[Task objective]: Without adding or dropping anything, copy the entries below.

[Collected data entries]
━━━━━━━━━━━━━━━━
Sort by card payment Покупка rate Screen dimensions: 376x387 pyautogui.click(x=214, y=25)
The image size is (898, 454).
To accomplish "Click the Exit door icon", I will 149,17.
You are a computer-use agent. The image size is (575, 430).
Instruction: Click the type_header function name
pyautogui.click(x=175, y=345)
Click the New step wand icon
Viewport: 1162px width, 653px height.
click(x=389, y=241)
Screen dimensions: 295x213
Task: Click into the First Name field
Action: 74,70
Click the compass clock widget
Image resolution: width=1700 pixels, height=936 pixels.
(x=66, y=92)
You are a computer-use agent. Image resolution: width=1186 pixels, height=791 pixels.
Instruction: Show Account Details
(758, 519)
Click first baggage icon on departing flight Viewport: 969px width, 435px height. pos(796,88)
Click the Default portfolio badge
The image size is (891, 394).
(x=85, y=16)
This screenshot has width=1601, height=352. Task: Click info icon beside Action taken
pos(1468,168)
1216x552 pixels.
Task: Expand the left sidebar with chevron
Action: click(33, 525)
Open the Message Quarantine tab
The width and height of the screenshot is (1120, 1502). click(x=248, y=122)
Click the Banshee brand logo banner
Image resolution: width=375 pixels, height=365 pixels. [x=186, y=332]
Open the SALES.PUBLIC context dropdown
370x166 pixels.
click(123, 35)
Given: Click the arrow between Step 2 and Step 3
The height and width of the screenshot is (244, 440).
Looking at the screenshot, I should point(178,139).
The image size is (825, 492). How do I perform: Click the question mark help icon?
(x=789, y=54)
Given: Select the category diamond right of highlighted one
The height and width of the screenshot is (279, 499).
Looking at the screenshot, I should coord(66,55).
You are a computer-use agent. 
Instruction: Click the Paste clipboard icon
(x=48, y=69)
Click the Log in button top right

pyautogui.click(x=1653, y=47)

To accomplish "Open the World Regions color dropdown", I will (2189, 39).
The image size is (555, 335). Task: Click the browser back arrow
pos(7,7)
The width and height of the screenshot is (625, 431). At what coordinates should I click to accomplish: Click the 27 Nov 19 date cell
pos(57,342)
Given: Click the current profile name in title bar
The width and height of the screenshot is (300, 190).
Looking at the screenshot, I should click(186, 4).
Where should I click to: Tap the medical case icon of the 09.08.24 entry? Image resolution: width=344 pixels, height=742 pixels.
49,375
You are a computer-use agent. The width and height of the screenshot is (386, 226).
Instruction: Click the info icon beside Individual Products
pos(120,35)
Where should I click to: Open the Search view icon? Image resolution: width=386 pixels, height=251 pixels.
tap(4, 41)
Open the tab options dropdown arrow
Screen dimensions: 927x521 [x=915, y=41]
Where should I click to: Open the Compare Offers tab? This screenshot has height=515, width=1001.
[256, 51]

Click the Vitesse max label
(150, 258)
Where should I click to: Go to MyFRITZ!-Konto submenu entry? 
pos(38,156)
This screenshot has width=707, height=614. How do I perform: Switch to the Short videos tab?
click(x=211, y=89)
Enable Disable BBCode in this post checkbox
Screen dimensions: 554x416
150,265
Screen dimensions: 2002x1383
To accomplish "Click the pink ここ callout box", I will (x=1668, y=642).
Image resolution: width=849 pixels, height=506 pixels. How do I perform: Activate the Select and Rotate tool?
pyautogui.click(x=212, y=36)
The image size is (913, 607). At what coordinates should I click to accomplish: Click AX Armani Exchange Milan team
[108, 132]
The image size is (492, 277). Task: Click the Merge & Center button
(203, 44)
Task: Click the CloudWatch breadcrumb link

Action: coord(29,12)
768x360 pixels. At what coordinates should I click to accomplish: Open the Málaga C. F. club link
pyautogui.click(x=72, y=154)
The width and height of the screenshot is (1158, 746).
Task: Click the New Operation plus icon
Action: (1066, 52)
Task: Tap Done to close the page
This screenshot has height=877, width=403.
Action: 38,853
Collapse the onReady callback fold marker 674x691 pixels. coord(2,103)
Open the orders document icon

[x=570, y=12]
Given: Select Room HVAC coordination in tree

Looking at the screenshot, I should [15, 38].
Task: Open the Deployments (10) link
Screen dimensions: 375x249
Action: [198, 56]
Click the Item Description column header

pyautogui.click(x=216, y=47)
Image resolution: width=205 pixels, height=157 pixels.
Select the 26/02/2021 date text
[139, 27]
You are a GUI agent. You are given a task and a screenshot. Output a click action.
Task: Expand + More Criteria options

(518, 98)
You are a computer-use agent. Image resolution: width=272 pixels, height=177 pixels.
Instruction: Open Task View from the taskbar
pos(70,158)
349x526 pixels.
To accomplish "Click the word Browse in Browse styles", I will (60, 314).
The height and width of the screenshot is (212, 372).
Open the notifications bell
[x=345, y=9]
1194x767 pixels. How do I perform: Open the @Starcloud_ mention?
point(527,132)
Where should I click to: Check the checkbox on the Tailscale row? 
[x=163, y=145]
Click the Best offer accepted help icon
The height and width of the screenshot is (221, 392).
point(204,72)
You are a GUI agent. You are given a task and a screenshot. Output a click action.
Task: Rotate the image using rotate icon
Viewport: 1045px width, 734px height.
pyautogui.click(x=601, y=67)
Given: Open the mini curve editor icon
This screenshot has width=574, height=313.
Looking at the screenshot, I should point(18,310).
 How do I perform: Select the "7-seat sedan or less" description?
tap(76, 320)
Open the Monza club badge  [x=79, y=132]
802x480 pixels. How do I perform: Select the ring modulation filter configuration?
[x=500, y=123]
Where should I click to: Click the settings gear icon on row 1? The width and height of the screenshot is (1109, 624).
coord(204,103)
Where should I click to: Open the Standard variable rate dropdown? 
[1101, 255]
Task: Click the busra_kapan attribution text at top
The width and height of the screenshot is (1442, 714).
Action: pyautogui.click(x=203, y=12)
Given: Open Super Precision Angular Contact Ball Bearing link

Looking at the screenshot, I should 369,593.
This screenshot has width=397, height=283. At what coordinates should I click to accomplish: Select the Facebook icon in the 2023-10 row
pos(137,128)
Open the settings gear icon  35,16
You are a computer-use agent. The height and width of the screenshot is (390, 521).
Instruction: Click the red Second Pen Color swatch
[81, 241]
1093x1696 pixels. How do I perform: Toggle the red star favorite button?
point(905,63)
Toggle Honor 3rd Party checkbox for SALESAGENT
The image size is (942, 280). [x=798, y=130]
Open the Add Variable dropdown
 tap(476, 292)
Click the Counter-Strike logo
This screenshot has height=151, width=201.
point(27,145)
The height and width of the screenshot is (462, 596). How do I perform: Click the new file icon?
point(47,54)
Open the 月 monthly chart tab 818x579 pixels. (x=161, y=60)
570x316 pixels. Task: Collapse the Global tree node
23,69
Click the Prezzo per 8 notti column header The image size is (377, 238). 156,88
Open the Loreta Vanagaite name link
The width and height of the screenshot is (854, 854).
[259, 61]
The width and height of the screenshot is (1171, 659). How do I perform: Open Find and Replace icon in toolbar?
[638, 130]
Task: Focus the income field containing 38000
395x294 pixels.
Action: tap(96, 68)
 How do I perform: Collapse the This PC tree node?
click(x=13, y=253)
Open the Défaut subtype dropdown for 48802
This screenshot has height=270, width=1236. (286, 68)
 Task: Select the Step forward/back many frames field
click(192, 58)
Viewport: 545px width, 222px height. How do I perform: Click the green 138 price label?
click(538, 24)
━━━━━━━━━━━━━━━━
[Output for this exercise]:
Sort by card payment Покупка rate Screen dimensions: 376x387 pyautogui.click(x=214, y=25)
The image size is (898, 454).
To accomplish "Click the Exit door icon", I will 149,17.
You are a computer-use agent. The image size is (575, 430).
Instruction: Click the type_header function name
pyautogui.click(x=175, y=345)
Click the New step wand icon
Viewport: 1162px width, 653px height.
click(x=389, y=241)
Screen dimensions: 295x213
Task: Click into the First Name field
Action: 74,70
Click the compass clock widget
Image resolution: width=1700 pixels, height=936 pixels.
(x=66, y=92)
You are a computer-use agent. Image resolution: width=1186 pixels, height=791 pixels.
Instruction: Show Account Details
(758, 519)
Click first baggage icon on departing flight Viewport: 969px width, 435px height. pos(796,88)
Click the Default portfolio badge
The image size is (891, 394).
(x=85, y=16)
This screenshot has width=1601, height=352. Task: Click info icon beside Action taken
pos(1468,168)
1216x552 pixels.
Task: Expand the left sidebar with chevron
Action: click(33, 525)
Open the Message Quarantine tab
The width and height of the screenshot is (1120, 1502). click(x=248, y=122)
Click the Banshee brand logo banner
Image resolution: width=375 pixels, height=365 pixels. [x=186, y=332]
Open the SALES.PUBLIC context dropdown
370x166 pixels.
click(123, 35)
Given: Click the arrow between Step 2 and Step 3
The height and width of the screenshot is (244, 440).
Looking at the screenshot, I should point(178,139).
The image size is (825, 492). How do I perform: Click the question mark help icon?
(x=789, y=54)
Given: Select the category diamond right of highlighted one
The height and width of the screenshot is (279, 499).
Looking at the screenshot, I should coord(66,55).
You are a computer-use agent. 
Instruction: Click the Paste clipboard icon
(x=48, y=69)
Click the Log in button top right

pyautogui.click(x=1653, y=47)

To accomplish "Open the World Regions color dropdown", I will (2189, 39).
The image size is (555, 335). Task: Click the browser back arrow
pos(7,7)
The width and height of the screenshot is (625, 431). At what coordinates should I click to accomplish: Click the 27 Nov 19 date cell
pos(57,342)
Given: Click the current profile name in title bar
The width and height of the screenshot is (300, 190).
Looking at the screenshot, I should click(186, 4).
Where should I click to: Tap the medical case icon of the 09.08.24 entry? Image resolution: width=344 pixels, height=742 pixels.
49,375
You are a computer-use agent. The width and height of the screenshot is (386, 226).
Instruction: Click the info icon beside Individual Products
pos(120,35)
Where should I click to: Open the Search view icon? Image resolution: width=386 pixels, height=251 pixels.
tap(4, 41)
Open the tab options dropdown arrow
Screen dimensions: 927x521 [x=915, y=41]
Where should I click to: Open the Compare Offers tab? This screenshot has height=515, width=1001.
[256, 51]

Click the Vitesse max label
(150, 258)
Where should I click to: Go to MyFRITZ!-Konto submenu entry? 
pos(38,156)
This screenshot has width=707, height=614. How do I perform: Switch to the Short videos tab?
click(x=211, y=89)
Enable Disable BBCode in this post checkbox
Screen dimensions: 554x416
150,265
Screen dimensions: 2002x1383
To accomplish "Click the pink ここ callout box", I will (x=1668, y=642).
Image resolution: width=849 pixels, height=506 pixels. How do I perform: Activate the Select and Rotate tool?
pyautogui.click(x=212, y=36)
The image size is (913, 607). At what coordinates should I click to accomplish: Click AX Armani Exchange Milan team
[108, 132]
The image size is (492, 277). Task: Click the Merge & Center button
(203, 44)
Task: Click the CloudWatch breadcrumb link

Action: coord(29,12)
768x360 pixels. At what coordinates should I click to accomplish: Open the Málaga C. F. club link
pyautogui.click(x=72, y=154)
The width and height of the screenshot is (1158, 746).
Task: Click the New Operation plus icon
Action: (1066, 52)
Task: Tap Done to close the page
This screenshot has height=877, width=403.
Action: 38,853
Collapse the onReady callback fold marker 674x691 pixels. coord(2,103)
Open the orders document icon

[x=570, y=12]
Given: Select Room HVAC coordination in tree

Looking at the screenshot, I should [15, 38].
Task: Open the Deployments (10) link
Screen dimensions: 375x249
Action: [198, 56]
Click the Item Description column header

pyautogui.click(x=216, y=47)
Image resolution: width=205 pixels, height=157 pixels.
Select the 26/02/2021 date text
[139, 27]
You are a GUI agent. You are given a task and a screenshot. Output a click action.
Task: Expand + More Criteria options

(518, 98)
You are a computer-use agent. Image resolution: width=272 pixels, height=177 pixels.
Instruction: Open Task View from the taskbar
pos(70,158)
349x526 pixels.
To accomplish "Click the word Browse in Browse styles", I will (60, 314).
The height and width of the screenshot is (212, 372).
Open the notifications bell
[x=345, y=9]
1194x767 pixels. How do I perform: Open the @Starcloud_ mention?
point(527,132)
Where should I click to: Check the checkbox on the Tailscale row? 
[x=163, y=145]
Click the Best offer accepted help icon
The height and width of the screenshot is (221, 392).
point(204,72)
You are a GUI agent. You are given a task and a screenshot. Output a click action.
Task: Rotate the image using rotate icon
Viewport: 1045px width, 734px height.
pyautogui.click(x=601, y=67)
Given: Open the mini curve editor icon
This screenshot has width=574, height=313.
Looking at the screenshot, I should point(18,310).
 How do I perform: Select the "7-seat sedan or less" description?
tap(76, 320)
Open the Monza club badge  [x=79, y=132]
802x480 pixels. How do I perform: Select the ring modulation filter configuration?
[x=500, y=123]
Where should I click to: Click the settings gear icon on row 1? The width and height of the screenshot is (1109, 624).
coord(204,103)
Where should I click to: Open the Standard variable rate dropdown? 
[1101, 255]
Task: Click the busra_kapan attribution text at top
The width and height of the screenshot is (1442, 714).
Action: pyautogui.click(x=203, y=12)
Given: Open Super Precision Angular Contact Ball Bearing link

Looking at the screenshot, I should 369,593.
This screenshot has width=397, height=283. At what coordinates should I click to accomplish: Select the Facebook icon in the 2023-10 row
pos(137,128)
Open the settings gear icon  35,16
You are a computer-use agent. The height and width of the screenshot is (390, 521).
Instruction: Click the red Second Pen Color swatch
[81, 241]
1093x1696 pixels. How do I perform: Toggle the red star favorite button?
point(905,63)
Toggle Honor 3rd Party checkbox for SALESAGENT
The image size is (942, 280). [x=798, y=130]
Open the Add Variable dropdown
 tap(476, 292)
Click the Counter-Strike logo
This screenshot has height=151, width=201.
point(27,145)
The height and width of the screenshot is (462, 596). How do I perform: Click the new file icon?
point(47,54)
Open the 月 monthly chart tab 818x579 pixels. (x=161, y=60)
570x316 pixels. Task: Collapse the Global tree node
23,69
Click the Prezzo per 8 notti column header The image size is (377, 238). 156,88
Open the Loreta Vanagaite name link
The width and height of the screenshot is (854, 854).
[259, 61]
The width and height of the screenshot is (1171, 659). How do I perform: Open Find and Replace icon in toolbar?
[638, 130]
Task: Focus the income field containing 38000
395x294 pixels.
Action: tap(96, 68)
 How do I perform: Collapse the This PC tree node?
click(x=13, y=253)
Open the Défaut subtype dropdown for 48802
This screenshot has height=270, width=1236. (286, 68)
 Task: Select the Step forward/back many frames field
click(192, 58)
Viewport: 545px width, 222px height. How do I perform: Click the green 138 price label?
click(538, 24)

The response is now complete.